Live, they're still a power to be reckoned with and hopefully they'll have a resurgence studio-wise. Gong managed it. Following the death of Daevid Allen they've put out two brilliant albums: Rejoice! I'm Dead! and The Universe Also Collapses, plus a box-set of remasters and old live recordings.

Big Big Train have a new old album due on 25 March — a remastered version of The Underfall Yard, released with new material recorded especially for a second disc.

And then Frost* have an all-new album, Day and Age, coming out on 14 May. Unbelievably, the last (third) Frost* album was released in May 2016, since when we've been teased with possible release dates for album four. Someone once said that the one thing you need to be a Frost* fan is patience. Also you have to be a bit of a detective, because they pop up all over the place. Their Soundcloud page is inactive, but there's a new website, Frost Life has appeared. You'll note that the new website reveals that the new album is due in February 2021. See what I mean about patience?

Transatlantic have just released their album and Mark Kelly's Marathon was released a month or two back, both good albums, and I also hear that Marillion are working on a new album. What can I say... like rats in New York, you're never far away from a decent Prog album.

The track that links Frost* and Big Big Train is, of course, the title track of The Underfall Yard, to which Jem Godfrey contributed a frantic keyboard solo.



You'll have noticed a slew of reviews appearing.

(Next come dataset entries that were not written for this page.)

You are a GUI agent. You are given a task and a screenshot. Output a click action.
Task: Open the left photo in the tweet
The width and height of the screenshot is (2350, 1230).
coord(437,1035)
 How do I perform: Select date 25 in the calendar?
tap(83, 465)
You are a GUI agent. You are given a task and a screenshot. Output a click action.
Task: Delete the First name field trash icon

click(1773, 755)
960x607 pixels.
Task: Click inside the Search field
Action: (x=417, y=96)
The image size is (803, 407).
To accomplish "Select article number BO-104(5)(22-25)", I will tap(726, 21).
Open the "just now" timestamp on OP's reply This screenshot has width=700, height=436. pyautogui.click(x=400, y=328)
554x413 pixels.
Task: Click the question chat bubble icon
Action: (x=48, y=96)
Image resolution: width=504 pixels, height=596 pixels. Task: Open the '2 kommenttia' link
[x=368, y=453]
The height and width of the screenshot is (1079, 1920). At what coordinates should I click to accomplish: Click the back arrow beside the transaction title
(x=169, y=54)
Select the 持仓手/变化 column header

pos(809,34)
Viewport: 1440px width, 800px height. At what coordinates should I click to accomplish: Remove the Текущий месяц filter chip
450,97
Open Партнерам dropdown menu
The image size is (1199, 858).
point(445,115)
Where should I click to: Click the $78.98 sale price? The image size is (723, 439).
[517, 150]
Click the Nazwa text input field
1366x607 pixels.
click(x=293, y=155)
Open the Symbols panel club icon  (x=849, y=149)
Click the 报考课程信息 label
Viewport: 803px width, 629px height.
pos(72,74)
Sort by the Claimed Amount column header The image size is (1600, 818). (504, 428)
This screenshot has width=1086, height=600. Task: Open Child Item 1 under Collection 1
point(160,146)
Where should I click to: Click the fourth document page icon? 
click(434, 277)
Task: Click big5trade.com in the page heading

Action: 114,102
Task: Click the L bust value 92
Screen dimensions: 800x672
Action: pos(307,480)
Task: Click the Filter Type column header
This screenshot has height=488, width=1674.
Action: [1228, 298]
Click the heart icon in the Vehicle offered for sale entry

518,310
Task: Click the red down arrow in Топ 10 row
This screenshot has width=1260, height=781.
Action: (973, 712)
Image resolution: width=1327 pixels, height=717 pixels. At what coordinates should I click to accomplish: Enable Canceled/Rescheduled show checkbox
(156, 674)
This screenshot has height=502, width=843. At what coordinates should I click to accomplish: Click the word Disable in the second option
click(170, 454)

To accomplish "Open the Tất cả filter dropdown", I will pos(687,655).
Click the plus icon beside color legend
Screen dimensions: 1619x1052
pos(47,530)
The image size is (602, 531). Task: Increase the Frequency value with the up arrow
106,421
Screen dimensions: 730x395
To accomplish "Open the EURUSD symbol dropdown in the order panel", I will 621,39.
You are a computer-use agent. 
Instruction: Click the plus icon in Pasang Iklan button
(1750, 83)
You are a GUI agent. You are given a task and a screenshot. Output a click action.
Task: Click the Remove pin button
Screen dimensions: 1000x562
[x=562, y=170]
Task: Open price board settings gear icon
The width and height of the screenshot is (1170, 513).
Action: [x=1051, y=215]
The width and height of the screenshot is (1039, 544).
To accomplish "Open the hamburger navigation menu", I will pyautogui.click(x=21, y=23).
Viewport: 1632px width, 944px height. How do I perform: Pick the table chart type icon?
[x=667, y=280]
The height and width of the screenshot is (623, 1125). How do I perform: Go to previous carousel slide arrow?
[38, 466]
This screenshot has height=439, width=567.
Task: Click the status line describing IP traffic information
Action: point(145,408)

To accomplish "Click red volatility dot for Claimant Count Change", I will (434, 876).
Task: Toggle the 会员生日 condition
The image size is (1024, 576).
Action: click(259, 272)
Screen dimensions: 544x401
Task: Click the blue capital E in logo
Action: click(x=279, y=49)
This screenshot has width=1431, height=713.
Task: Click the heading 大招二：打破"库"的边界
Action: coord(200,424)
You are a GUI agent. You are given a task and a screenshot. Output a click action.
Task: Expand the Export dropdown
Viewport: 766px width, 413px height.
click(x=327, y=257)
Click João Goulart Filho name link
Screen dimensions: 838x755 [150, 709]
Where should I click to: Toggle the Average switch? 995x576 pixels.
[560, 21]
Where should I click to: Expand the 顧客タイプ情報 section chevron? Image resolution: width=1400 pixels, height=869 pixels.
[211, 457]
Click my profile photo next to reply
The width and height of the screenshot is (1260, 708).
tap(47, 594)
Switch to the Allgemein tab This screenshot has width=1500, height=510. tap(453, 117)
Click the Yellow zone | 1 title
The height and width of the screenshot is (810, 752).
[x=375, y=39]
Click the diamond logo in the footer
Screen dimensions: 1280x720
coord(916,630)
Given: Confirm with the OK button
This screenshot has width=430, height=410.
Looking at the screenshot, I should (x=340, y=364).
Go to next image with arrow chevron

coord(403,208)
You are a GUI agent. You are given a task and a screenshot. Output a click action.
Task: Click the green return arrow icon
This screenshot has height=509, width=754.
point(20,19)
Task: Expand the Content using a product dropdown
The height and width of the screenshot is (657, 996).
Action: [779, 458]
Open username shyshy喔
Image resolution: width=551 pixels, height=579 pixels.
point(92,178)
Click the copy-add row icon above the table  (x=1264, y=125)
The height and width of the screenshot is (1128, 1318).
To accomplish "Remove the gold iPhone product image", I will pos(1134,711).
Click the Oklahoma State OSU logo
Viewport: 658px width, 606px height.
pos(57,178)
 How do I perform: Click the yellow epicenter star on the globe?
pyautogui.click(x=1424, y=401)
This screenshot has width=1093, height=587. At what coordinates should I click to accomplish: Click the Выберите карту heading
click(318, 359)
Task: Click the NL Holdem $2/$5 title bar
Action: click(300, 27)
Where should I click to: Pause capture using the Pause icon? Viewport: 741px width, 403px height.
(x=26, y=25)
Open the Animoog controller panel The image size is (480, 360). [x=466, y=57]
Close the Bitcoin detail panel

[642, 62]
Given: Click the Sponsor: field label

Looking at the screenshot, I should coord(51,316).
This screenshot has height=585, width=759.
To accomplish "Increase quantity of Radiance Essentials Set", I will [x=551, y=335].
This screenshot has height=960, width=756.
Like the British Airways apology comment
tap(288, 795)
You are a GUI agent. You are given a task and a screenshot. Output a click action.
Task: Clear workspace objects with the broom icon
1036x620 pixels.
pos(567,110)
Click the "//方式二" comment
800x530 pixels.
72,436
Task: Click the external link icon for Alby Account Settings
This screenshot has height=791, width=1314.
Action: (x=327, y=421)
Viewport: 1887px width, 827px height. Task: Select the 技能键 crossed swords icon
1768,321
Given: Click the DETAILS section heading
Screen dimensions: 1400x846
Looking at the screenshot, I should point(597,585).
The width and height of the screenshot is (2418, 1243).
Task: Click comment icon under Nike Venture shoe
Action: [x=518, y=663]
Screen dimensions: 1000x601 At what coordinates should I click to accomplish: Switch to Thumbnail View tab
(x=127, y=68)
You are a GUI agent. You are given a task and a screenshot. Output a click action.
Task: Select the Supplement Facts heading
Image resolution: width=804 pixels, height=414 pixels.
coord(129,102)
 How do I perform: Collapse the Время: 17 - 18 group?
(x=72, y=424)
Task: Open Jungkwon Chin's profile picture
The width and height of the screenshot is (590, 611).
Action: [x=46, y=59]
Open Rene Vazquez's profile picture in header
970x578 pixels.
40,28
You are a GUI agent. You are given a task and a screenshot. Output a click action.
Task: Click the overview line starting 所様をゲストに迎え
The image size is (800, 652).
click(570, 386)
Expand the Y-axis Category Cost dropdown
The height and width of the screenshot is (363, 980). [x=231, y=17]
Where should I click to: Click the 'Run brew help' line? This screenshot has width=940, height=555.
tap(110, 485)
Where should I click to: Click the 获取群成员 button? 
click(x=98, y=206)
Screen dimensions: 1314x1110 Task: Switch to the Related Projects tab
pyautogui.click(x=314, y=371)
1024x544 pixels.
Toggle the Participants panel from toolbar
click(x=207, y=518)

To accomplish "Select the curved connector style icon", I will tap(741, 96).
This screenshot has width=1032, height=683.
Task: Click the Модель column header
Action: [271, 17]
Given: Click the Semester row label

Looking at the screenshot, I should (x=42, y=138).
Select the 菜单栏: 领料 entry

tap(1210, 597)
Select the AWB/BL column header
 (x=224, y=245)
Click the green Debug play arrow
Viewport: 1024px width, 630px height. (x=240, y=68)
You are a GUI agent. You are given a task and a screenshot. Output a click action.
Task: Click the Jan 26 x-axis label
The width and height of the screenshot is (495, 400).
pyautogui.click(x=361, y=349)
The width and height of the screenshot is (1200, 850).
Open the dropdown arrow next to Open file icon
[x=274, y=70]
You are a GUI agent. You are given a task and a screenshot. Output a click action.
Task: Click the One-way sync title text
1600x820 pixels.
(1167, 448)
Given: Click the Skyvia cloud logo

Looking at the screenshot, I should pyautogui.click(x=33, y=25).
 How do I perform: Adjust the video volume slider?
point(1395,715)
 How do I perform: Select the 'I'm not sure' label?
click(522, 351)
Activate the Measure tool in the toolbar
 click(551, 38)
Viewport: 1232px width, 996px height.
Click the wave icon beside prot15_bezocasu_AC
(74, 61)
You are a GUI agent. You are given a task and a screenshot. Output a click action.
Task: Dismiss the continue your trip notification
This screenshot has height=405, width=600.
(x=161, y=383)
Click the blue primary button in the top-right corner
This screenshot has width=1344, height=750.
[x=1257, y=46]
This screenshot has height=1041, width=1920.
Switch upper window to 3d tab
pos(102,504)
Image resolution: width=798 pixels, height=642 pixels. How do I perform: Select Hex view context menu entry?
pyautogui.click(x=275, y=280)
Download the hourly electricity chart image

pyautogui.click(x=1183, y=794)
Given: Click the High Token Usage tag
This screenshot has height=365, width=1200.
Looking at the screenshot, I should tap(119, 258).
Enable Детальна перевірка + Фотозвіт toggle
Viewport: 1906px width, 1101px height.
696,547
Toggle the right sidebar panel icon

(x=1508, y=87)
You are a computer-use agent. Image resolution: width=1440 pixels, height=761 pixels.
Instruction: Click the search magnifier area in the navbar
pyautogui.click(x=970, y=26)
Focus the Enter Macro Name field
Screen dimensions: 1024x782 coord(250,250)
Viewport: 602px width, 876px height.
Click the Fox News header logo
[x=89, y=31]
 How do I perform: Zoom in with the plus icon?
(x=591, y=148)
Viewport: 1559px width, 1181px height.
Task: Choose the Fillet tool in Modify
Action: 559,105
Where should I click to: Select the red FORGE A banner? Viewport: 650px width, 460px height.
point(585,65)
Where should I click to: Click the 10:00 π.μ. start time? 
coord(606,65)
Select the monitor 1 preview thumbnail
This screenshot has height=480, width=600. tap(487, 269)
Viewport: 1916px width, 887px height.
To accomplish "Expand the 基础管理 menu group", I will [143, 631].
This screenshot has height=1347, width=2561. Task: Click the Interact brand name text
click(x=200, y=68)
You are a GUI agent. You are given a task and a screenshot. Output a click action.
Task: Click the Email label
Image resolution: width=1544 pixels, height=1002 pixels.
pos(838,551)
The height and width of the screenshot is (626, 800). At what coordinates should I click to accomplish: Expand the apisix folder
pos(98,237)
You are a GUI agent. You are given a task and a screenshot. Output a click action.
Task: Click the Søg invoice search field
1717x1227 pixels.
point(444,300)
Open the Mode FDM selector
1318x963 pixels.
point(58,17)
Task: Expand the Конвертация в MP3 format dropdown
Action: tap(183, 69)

Some of these were written a while back when I had hopes of getting BAM! out in November last year. But as Christmas approached, it seemed smarter to leave it to the new year. Then it took longer to resolve some technical problems than I imagined it would, revamped the Bear Alley Books website, revamped my Amazon seller account, set up a Lulu shop, started writing and indexing again for future articles... and then realised that some of those reviews were getting more and more out of date.

More reviews will be appearing over the weekend and into next week. Can I say that I thoroughly enjoyed taking a couple of days off just to read and scribble notes. At one point, I even decamped from my chilly office and sat in the living room with a pen and paper, with music videos playing in the background. That's close to how I imagined my life would be as a writer. I didn't imagine I'd be this broke, obviously, but I'm not far off my perfect life.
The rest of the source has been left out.